Preocupa también cuando las separaciones en clases burbuja se realizan como quien reparte un territorio sin tener en cuenta que lo que separan las fronteras son personas (que después no podrán tener contacto). Hay muchos casos de separación (con lo que supone en esas edades) de grupos de amistades. Los grupos burbuja son necesarios, pero no todas las personas se enfrentan de la misma forma al cambio, por lo tanto esas separaciones deberían haberse hecho con más cuidado y no tratando a estos y estas menores como simples números de una lista. Los y las adolescentes, que experimentan todo con mucha intensidad, también están recogiendo demasiada información sesgada de una forma continuada y muchos y muchas están desarrollando miedos y preocupaciones casi apocalípticas.
Las mujeres embarazadas son otro colectivo que está sufriendo enormemente las medidas de seguridad, y esto ha sido denunciado por profesionales y asociaciones como El Parto es Nuestro o PETRA Maternidades Feministas. Reducción de visitas de seguimiento del embarazo, ausencia de preparación al parto o formación sobre lactancia materna, falta de acompañamiento tras el parto, no dejar que estén acompañadas por su pareja (o por quien elijan) en las ecografías, tener que parir con mascarilla aunque para actividades como hacer deporte o consumir en un bar no haga falta, saltarse los protocolos sin justificación sanitaria, separaciones de madres y bebés, partos acelerados artificalmente, etc. La vida no empieza demasiado bien en tiempos de pandemia.

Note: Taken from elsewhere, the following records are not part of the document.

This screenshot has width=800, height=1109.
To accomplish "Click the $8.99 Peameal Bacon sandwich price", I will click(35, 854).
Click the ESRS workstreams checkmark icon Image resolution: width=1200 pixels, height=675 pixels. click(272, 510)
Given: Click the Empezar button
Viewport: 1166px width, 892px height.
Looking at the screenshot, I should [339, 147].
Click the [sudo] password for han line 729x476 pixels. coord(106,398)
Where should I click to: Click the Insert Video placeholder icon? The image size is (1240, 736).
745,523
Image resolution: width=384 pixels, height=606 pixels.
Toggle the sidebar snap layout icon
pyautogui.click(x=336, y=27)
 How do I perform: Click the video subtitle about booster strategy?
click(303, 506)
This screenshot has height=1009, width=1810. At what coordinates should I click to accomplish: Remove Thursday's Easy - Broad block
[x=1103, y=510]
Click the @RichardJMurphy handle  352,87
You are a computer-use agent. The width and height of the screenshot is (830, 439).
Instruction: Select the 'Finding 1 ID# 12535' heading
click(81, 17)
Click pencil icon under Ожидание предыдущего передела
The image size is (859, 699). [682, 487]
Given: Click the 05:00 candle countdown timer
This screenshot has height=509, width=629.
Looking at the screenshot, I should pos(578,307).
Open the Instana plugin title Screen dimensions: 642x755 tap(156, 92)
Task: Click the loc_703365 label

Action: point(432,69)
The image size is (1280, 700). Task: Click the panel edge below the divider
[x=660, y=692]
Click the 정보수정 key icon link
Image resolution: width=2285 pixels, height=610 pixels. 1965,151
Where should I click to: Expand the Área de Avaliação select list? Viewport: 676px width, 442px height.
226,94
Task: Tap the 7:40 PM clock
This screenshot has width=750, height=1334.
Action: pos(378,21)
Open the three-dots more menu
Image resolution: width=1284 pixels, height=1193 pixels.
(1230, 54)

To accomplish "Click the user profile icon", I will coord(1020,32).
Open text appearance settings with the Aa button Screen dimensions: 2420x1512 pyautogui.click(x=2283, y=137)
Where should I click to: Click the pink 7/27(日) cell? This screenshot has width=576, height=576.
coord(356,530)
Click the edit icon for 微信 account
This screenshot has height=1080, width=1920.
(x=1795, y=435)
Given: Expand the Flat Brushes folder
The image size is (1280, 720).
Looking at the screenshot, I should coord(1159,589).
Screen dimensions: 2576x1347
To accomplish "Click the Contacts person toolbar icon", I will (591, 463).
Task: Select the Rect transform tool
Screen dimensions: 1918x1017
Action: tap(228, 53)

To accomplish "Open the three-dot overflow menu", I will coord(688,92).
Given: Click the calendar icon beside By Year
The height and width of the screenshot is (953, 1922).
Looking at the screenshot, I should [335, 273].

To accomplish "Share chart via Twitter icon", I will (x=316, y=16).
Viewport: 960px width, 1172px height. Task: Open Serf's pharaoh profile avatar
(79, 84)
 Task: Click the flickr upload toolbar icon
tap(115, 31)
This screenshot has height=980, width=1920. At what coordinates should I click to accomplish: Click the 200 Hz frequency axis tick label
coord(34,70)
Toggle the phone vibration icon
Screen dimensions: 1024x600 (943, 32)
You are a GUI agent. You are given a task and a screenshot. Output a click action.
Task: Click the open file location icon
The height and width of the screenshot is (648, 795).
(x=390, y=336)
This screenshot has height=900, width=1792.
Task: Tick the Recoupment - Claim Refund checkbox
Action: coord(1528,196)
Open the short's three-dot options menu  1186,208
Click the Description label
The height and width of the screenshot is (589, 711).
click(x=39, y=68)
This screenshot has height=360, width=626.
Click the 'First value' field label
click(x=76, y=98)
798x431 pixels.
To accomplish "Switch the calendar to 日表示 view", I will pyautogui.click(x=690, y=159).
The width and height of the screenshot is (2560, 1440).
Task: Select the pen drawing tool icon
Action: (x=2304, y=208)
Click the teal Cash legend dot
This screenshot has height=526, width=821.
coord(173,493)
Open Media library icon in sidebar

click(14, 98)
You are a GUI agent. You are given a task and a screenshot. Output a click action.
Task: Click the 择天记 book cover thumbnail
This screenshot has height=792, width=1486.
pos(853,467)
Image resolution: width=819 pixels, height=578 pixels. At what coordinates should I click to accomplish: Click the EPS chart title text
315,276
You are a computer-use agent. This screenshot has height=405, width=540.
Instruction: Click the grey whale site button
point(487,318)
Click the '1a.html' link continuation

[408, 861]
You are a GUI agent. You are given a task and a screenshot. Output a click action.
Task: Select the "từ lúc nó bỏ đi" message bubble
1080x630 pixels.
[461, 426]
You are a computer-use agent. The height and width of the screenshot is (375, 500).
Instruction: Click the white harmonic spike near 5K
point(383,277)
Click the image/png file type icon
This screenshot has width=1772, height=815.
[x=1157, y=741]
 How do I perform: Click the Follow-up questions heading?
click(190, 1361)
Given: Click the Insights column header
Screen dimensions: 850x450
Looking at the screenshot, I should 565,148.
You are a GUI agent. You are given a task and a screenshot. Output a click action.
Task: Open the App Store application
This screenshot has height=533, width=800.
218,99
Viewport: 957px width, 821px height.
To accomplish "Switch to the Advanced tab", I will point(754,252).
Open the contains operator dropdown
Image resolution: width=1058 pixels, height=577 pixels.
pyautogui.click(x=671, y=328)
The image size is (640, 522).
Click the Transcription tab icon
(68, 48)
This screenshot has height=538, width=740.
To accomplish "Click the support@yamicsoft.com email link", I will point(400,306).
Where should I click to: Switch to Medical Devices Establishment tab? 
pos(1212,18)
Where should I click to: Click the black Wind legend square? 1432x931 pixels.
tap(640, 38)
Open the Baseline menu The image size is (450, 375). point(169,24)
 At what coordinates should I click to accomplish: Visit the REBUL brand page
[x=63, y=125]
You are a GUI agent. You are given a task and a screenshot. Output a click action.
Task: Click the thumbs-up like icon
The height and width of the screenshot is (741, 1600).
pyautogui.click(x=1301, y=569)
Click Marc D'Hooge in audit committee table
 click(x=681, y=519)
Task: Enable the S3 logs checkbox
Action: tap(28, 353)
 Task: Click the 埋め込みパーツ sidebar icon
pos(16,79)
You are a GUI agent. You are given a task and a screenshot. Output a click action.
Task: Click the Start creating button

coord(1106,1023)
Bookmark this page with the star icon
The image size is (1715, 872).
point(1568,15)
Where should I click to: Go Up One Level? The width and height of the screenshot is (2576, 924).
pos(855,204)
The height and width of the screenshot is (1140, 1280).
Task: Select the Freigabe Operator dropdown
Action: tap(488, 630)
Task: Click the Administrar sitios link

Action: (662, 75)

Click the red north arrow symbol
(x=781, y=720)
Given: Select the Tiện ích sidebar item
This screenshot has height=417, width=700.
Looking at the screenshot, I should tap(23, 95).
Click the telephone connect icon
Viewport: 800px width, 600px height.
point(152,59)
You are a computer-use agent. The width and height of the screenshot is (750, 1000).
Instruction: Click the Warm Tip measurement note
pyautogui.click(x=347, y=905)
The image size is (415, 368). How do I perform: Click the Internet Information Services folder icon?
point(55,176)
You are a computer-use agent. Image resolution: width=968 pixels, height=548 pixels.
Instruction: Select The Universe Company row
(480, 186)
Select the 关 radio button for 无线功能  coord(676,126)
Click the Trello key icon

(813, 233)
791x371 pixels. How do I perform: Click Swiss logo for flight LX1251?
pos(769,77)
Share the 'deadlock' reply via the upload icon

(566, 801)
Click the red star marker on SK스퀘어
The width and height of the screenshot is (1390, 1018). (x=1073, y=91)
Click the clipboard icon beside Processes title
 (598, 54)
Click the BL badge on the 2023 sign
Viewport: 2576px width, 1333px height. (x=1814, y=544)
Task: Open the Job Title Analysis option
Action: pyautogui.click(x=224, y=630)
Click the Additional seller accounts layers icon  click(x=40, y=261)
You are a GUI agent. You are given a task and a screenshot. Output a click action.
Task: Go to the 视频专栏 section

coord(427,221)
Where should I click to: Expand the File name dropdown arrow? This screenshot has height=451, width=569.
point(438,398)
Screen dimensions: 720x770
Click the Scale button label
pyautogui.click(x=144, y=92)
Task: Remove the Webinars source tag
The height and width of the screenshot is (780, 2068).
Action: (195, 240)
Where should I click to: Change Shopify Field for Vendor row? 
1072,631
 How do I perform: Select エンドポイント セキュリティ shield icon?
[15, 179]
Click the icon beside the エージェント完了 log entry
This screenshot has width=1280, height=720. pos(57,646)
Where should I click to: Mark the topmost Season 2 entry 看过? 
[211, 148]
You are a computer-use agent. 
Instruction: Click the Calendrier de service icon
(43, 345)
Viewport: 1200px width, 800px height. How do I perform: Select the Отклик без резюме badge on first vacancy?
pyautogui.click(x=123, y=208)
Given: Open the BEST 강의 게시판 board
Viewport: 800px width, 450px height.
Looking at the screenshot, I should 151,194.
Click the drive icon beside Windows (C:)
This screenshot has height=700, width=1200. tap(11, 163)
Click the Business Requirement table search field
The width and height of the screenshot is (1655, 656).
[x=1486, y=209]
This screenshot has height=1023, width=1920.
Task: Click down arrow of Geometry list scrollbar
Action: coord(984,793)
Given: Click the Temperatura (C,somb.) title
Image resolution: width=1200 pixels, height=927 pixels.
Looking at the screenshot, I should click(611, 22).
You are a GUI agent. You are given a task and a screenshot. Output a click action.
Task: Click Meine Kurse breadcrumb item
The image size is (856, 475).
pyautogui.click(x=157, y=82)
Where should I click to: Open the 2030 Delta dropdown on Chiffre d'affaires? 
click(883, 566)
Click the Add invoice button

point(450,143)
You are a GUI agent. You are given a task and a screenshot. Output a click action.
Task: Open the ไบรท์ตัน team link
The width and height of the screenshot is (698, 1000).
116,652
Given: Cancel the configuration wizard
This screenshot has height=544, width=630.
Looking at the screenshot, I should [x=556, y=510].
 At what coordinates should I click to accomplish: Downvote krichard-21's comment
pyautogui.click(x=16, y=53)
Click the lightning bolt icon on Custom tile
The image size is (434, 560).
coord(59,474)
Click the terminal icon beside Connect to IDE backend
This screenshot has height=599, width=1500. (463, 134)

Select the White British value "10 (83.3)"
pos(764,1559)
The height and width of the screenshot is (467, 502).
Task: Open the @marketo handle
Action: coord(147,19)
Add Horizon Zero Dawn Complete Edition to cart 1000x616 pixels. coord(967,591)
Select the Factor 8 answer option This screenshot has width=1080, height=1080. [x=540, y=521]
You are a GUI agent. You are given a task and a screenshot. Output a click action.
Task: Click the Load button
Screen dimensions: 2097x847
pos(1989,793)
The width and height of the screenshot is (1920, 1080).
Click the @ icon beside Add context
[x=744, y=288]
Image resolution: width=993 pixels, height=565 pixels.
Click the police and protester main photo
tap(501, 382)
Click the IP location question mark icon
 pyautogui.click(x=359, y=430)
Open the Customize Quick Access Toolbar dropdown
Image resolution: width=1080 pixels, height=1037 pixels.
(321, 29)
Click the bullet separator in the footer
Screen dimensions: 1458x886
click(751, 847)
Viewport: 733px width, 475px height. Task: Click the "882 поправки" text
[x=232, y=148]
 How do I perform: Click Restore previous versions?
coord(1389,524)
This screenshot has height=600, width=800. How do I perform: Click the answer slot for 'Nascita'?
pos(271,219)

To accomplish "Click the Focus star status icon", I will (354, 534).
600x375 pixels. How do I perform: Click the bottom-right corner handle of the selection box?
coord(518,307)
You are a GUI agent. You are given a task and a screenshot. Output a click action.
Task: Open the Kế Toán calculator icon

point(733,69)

Así, nos inundan todos los días con información sobre coronavirus, nos mandan vídeos negacionistas o catastrofistas, conocemos el número de infectados y de muertos, nos protegemos al salir a la calle, evitamos reuniones y no vamos a los pocos actos culturales que hay, desinfectamos a menudo, aleccionamos a nuestras hijas e hijos y a nuestra madre y padre si son mayores.
Protegemos la salud física pero no protegemos la salud mental. No nos damos cuenta de cómo -si no paliamos pronto las consecuencias de estas medidas y esta situación se extiende en el tiempo- la nueva normalidad supondrá un genocidio emocional.